Bond of Dreams, Bond of Love, Volume 2

Creator: Yaya Sakuragi
U.S. publisher: Viz Media
ISBN: 9781421549583
Released: November 2012
Original release: 2009

Bond of Dreams, Bond of Love, Volume 2 by mangaka Yaya Sakuragi was first released in Japan in 2009. The English-language edition of the volume was published in 2012 by Viz Media’s boys’ love imprint Sublime. I consider my self a fan of Sakuragi’s work and so am very happy that Bond of Dreams, Bond of Love is being released in English. It’s her second series to be licensed, following the tangentially related Tea for Two. Sakuragi also previously had two one-shot boys’ love titles published in English: Hey, Sensei? and Stay Close to Me. Although Bond of Dreams, Bond of Love isn’t my favorite manga by Sakuragi, I still quite enjoyed the goofiness of the first volume and its characters. I was looking forward to reading the second volume, and not just because I’ve already read everything else available by Sakuragi in English.

While at first Ao wasn’t sure, after somehow convincing Ryomei to submit to a kiss he is now certain: he is in love with the older man. Ryomei on the other hand, while being rather fond of Ao, isn’t quite ready to accept those affections. Unfortunately, turning Ao down without crushing his feelings turns out to be a difficult task and Ryomei is a little harsher than he really intended to be. Heartbroken after being rejected, Ao comes to realize how much he really does care about Ryomei. Shunpei, who feels he’s partly to blame for the situation, is concerned for his best friend. He, like Ryomei, didn’t understand just how serious Ao was about the neighborhood Shinto priest. And to make matters worse, Ao’s brother Aka, who he doesn’t seem to get along with well at all, is in town with some potentially troubling news.

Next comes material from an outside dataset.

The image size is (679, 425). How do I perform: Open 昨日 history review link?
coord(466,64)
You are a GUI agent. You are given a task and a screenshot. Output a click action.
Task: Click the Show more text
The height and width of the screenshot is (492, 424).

Sakuragi admitted in the first volume of Bond of Dreams, Bond of Love that the series reflected some of her personal preferences when it comes to boys’ love manga, specifically a couple with a significant age difference and traditional Japanese attire. Bond of Dreams, Bond of Love, while remaining its own series, incorporates many elements found in Sakuragi’s other works: a younger man aggressively pursuing an older, more reserved partner (Hey, Sensei?), karate and traditional Japanese culture, not to mention Shunpei (Tea for Two), cakes and pastries and a slightly airheaded lead (Stay Close to Me), and so on. But even though Bond of Dreams, Bond of Love shares these and other characteristics, the way that Sakuragi has pulled them all together in the series doesn’t really feel repetitive even if it does seem as though she’s thrown in anything and everything she personally likes. And I’m perfectly okay with that.

So far, Bond of Dreams, Bond of Love is a rather silly manga and won’t be to everyone’s taste. For me, that is part of the series’ odd charm. I don’t think I would like Bond of Dreams, Bond of Love nearly as well if Sakuragi had taken a more serious and realistic approach with the story. Most of the humor comes from the characters’ personalities. I was unsure of Ao at first—he’s very different from most of Sakuragi’s characters—but he’s really grown on me. He is delightfully crass and blunt, readily speaking his mind and completely oblivious to the discomfort and social awkwardness this causes others. He doesn’t embarrass easily (if at all) unlike Ryomei who is constantly being caught off-guard and greatly flustered by Ao. At this point in Bond of Dreams, Bond of Love it is clear that Ryomei cares deeply for the younger man, but this has yet to develop into a romantic love. I’m very curious to see how their relationship will progress.